In my master’s research from 2015 to 2017, supervised by Professor Xianyu Huang and Professor Shucheng Xie, I undertook seasonal environmental monitoring in Chinese subtropical peatlands and used GC-MS and GC-C/TC-IRMS to study the compound-specific carbon and hydrogen isotope compositions of peat biomarkers.
In September 2017 I started my PhD under the supervision of Professor Shucheng Xie focusing on the interaction between peatland carbon cycle and paleoclimate change. I am currently funded by the China Scholarship Council and doing research at OGU as a visiting PhD student from November 2019 to November 2021 under the supervision of Dr David Naafs, Professor Rich Pancost and Professor Richard Evershed, focusing on compound-specific radiocarbon analysis of different biomarkers in peat.

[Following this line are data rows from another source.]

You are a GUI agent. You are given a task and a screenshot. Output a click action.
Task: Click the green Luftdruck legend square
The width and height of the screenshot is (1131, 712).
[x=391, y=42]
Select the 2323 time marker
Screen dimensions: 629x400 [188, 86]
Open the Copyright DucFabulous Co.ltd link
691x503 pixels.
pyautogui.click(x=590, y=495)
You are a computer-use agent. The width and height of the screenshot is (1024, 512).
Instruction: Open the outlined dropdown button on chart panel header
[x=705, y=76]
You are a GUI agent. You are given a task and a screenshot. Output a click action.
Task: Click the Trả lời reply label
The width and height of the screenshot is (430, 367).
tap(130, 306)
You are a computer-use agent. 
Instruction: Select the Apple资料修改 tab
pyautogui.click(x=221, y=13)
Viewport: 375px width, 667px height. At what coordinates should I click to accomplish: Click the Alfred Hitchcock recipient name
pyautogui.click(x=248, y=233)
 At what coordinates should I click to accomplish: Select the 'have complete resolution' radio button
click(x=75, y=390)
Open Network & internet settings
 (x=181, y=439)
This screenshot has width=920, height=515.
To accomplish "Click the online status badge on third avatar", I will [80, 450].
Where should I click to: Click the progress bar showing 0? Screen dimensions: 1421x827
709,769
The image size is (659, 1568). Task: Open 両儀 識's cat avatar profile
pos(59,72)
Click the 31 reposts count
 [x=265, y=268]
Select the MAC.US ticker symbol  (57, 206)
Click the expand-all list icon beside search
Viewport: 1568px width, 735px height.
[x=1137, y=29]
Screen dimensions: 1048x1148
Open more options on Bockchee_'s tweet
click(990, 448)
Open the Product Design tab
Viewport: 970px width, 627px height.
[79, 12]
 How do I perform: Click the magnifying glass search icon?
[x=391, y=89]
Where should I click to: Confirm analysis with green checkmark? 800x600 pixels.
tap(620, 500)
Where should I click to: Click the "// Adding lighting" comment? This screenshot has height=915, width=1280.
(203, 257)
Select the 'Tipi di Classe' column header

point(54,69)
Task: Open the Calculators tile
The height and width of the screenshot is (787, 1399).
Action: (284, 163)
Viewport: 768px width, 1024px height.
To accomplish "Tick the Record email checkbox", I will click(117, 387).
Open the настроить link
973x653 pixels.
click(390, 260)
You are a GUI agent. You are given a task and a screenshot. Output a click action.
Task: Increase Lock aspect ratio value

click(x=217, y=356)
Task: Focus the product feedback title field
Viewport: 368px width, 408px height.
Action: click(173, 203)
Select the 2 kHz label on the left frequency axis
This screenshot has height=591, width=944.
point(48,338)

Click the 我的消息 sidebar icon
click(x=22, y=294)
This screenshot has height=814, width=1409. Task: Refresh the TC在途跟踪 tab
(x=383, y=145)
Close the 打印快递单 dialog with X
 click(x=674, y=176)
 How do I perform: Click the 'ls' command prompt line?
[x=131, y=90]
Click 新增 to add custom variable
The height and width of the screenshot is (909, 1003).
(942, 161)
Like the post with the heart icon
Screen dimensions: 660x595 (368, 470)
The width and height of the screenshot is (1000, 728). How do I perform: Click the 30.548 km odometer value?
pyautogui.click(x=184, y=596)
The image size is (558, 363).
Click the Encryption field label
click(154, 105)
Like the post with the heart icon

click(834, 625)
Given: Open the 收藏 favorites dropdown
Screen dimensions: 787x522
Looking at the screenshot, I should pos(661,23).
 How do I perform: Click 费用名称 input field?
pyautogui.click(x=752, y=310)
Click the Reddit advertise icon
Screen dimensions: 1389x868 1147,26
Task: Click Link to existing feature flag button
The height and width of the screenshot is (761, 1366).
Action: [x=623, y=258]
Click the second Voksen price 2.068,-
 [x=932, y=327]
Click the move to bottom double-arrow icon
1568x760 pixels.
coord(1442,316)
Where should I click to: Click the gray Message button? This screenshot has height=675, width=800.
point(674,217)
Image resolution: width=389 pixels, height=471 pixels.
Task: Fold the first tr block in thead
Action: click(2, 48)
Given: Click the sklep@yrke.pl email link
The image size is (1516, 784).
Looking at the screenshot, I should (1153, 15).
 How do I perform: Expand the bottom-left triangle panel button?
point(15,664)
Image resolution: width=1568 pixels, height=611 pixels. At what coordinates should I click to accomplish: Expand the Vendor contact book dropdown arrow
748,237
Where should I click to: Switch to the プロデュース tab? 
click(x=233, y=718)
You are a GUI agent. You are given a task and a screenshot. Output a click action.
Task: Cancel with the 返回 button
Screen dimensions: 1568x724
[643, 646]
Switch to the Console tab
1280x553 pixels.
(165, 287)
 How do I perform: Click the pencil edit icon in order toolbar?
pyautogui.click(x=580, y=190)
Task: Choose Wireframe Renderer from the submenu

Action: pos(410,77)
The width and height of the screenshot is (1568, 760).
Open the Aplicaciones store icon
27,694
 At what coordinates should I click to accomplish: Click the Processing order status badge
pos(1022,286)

Peatlands cover only 3% of the global land area, yet they store about 30% of global soil organic carbon. Pristine peatlands typically act as sinks of carbon dioxide and sources of methane and play an important role in regulating atmospheric greenhouse gas and terrestrial carbon storage. The key to the preservation of a large amount of organic carbon in peat is the inhibition of microbial degradation by low temperature and anaerobic environments. However, peatlands are currently being threatened with global warming and more frequent drought, while human activities, such as the ditch drainage, have also exacerbated water level drawdown. In this case, sleeping microorganisms in peatlands may be triggered. Therefore, it is important to understand microbial biogeochemical processes of peatlands in different climate backgrounds. Lipid biomarkers preserved in peat can not only track paleoclimate and paleoenvironmental changes, their compound-specific carbon isotope composition but also can reveal peat biogeochemical processes, such as methane oxidation. In addition, compound-specific radiocarbon analysis can give the turnover time of different peat lipid biomarkers. This enables us to explore the carbon preservation and conversion of peatlands from a molecular perspective.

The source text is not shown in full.